Now, substitute this result back into the derivative of $$f(x)$$.

$$f'(x) = \frac{1}{2\sqrt{1 - \sqrt{1 - x^2}}} \cdot \frac{x}{\sqrt{1 - x^2}}$$

$$f'(x) = \frac{x}{2\sqrt{1 - x^2}\sqrt{1 - \sqrt{1 - x^2}}}$$

For $$f'(x)$$ to exist, its denominator must not be equal to zero. This implies two conditions:

1. The term $$\sqrt{1 - x^2}$$ must not be zero. This occurs when $$1 - x^2 \neq 0$$, which means $$x^2 \neq 1$$. Therefore, $$x \neq 1$$ and $$x \neq -1$$. This indicates that the function is not differentiable at the endpoints of its domain.
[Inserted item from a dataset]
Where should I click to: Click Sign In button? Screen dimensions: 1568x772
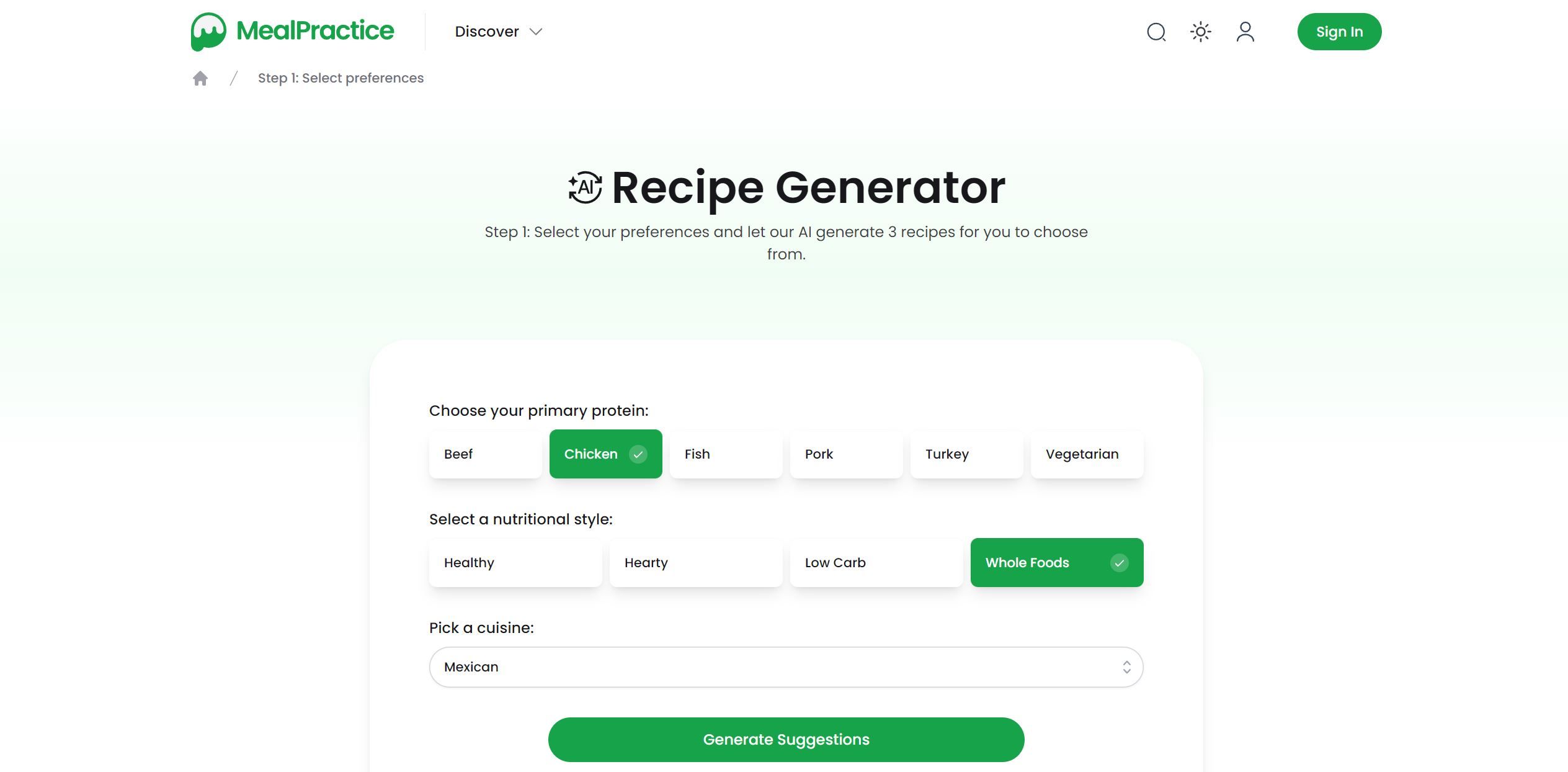(1339, 31)
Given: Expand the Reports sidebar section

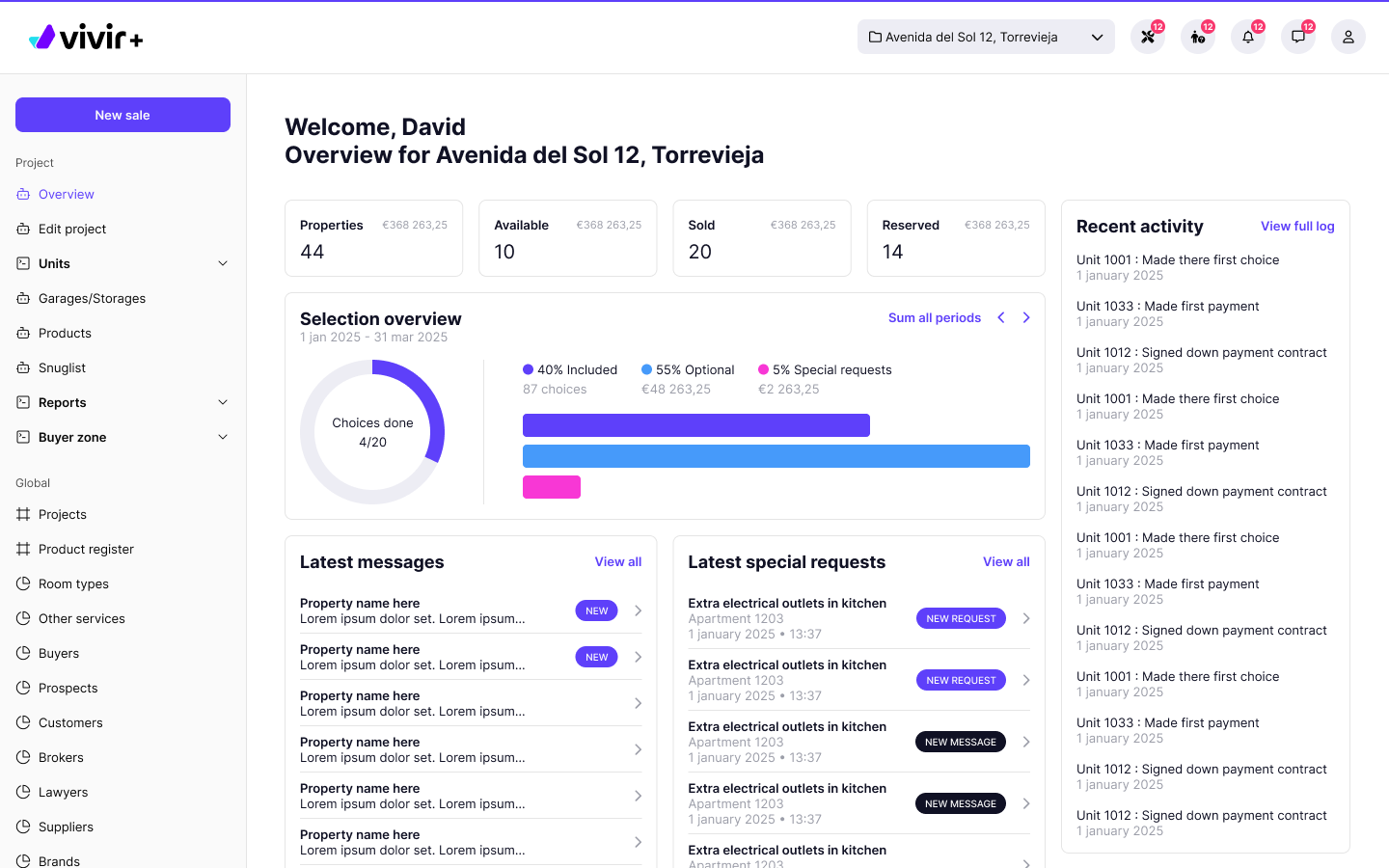Looking at the screenshot, I should (x=223, y=402).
2. The term $$\sqrt{1 - \sqrt{1 - x^2}}$$ must not be zero. This occurs when $$1 - \sqrt{1 - x^2} \neq 0$$. This implies $$\sqrt{1 - x^2} \neq 1$$. Squaring both sides, we get $$1 - x^2 \neq 1$$, which simplifies to $$-x^2 \neq 0$$, or $$x^2 \neq 0$$. Therefore, $$x \neq 0$$. This indicates that the function is not differentiable at $$x = 0$$. (A more rigorous analysis using limits of derivatives confirms a sharp corner at $$x=0$$).

Combining these conditions, $$f(x)$$ is not differentiable at $$x = -1, 0, 1$$. Thus, it is differentiable on the open intervals within its domain where the derivative exists, which is $$(-1, 0) \cup (0, 1)$$. Therefore, statement (B) is correct.

**step4 Conclusion**

Based on our analysis, both statement (A) that $$f(x)$$ is continuous on $$[-1,1]$$ and statement (B) that $$f(x)$$ is differentiable on $$(-1,0)\cup (0,1)$$ are true. Therefore, the correct option is (C).